The Hudson’s Bay Company Era

Hudson’s Bay Company, the Canadian retail conglomerate, completed its acquisition of Lord & Taylor in January 2012. The deal brought the American chain under the same corporate umbrella as Saks Fifth Avenue and several other North American retailers.

The most consequential move during this period was the 2017 sale of Lord & Taylor’s iconic Fifth Avenue flagship building to WeWork for $850 million. The store continued operating through the 2018 holiday season before officially closing on January 2, 2019. That building had been the brand’s crown jewel since opening at Fifth Avenue and West 38th Street in 1914, and selling it signaled that Hudson’s Bay viewed its real estate holdings as more valuable than the retail operations inside them. The cash was meant to reduce corporate debt, but it didn’t reverse the brand’s declining market share against online competitors. Within months of closing the flagship, Hudson’s Bay announced the sale to Le Tote.

Before Hudson’s Bay

Lord & Taylor’s ownership history stretches back to 1826, when English immigrant Samuel Lord opened a dry goods store in Lower Manhattan. He later brought in his wife’s cousin, George Washington Taylor, and the business became Lord & Taylor. By the time it opened its Fifth Avenue location in 1914, it was already billed as “America’s Oldest Store.”
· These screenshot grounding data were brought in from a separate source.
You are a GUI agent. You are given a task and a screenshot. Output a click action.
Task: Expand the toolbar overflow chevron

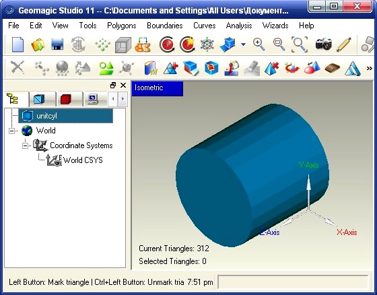click(370, 68)
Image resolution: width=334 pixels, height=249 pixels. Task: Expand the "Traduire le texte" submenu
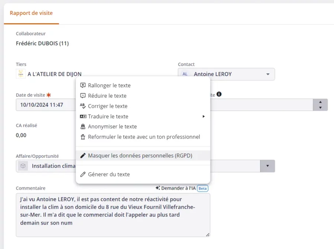pyautogui.click(x=203, y=116)
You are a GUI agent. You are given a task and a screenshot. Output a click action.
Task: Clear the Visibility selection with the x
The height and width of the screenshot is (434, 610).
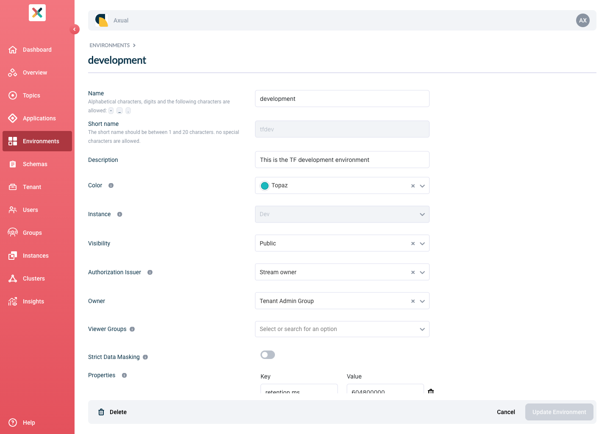[413, 244]
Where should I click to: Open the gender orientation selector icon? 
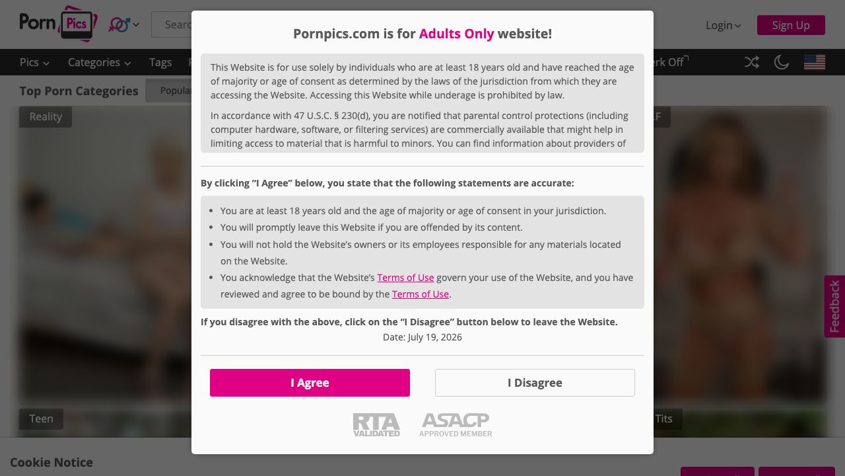click(123, 24)
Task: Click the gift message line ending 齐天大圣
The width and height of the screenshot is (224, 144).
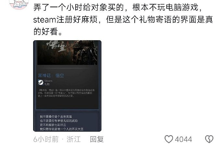Action: click(x=62, y=129)
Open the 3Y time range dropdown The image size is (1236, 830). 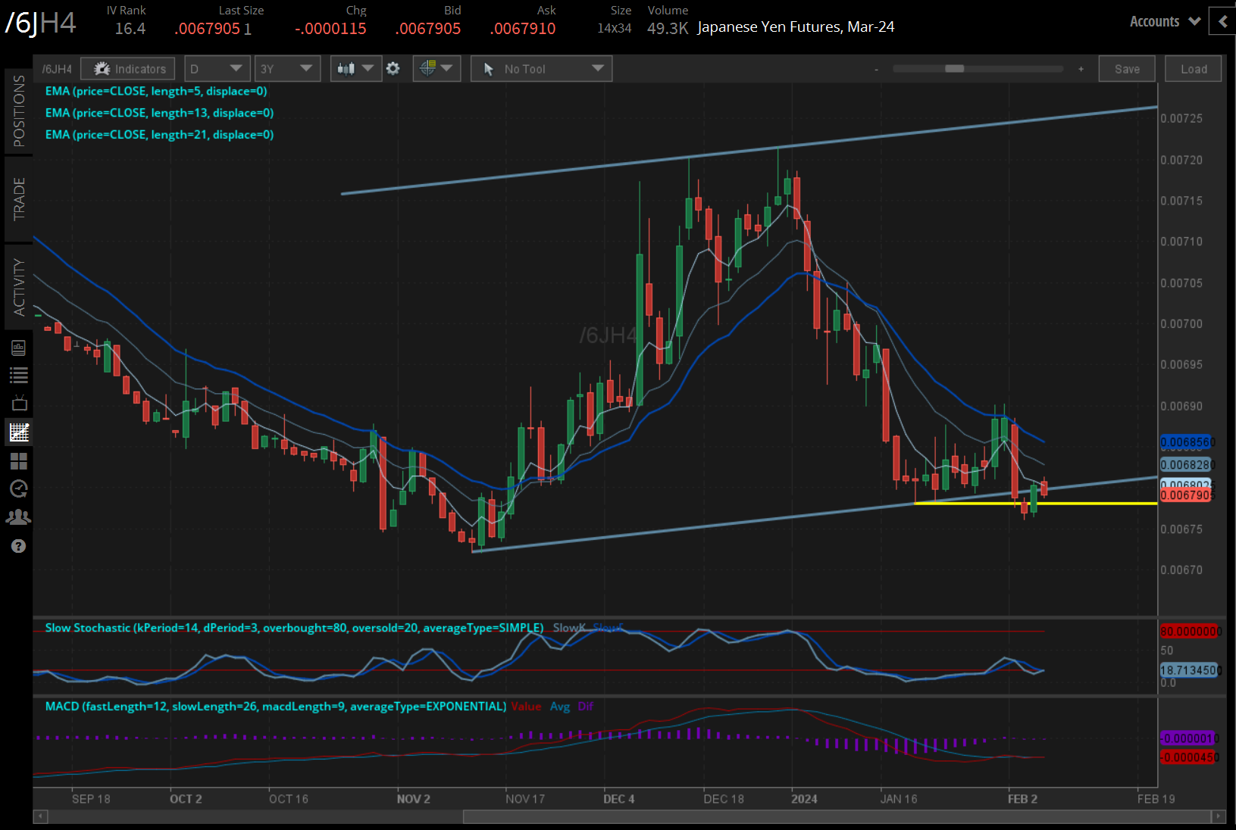click(286, 69)
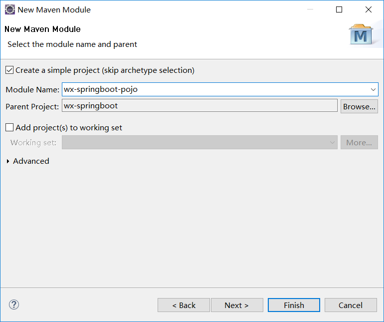
Task: Open help via the question mark icon
Action: point(14,305)
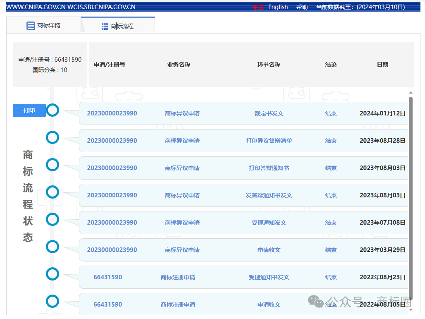Click 结束 result in 打印答辩通知书 row
Image resolution: width=425 pixels, height=319 pixels.
[331, 168]
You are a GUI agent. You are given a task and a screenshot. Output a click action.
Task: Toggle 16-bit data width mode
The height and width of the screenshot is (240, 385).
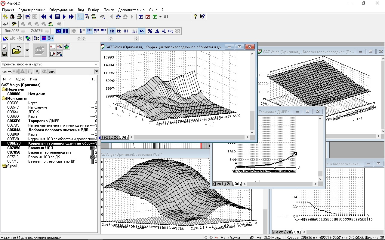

In more recent decades, the chain passed through several corporate parents. It operated under the May Department Stores Company before Federated Department Stores (now Macy’s) absorbed May in a merger. Federated then sold Lord & Taylor to NRDC Equity Partners for $1.2 billion, a partnership between principals of Apollo Real Estate Advisors and National Realty & Development Corp. Richard Baker, who led that acquisition, later purchased Hudson’s Bay Company and merged the two businesses, which is how Lord & Taylor ended up under the HBC umbrella.

What This Means for Shoppers

If you’re looking for Lord & Taylor today, the website is the only option. The platform carries luxury and designer goods across women’s and men’s clothing, accessories, jewelry, and home categories. The “Pre-Loved” section adds authenticated secondhand luxury items to the mix. There are no physical stores, and while the new owners have mentioned pop-ups and shop-in-shop concepts as possibilities, nothing concrete has been announced. Given the brand’s recent track record of ownership turnover, the most practical advice is to check the website’s return and shipping policies carefully before placing large orders.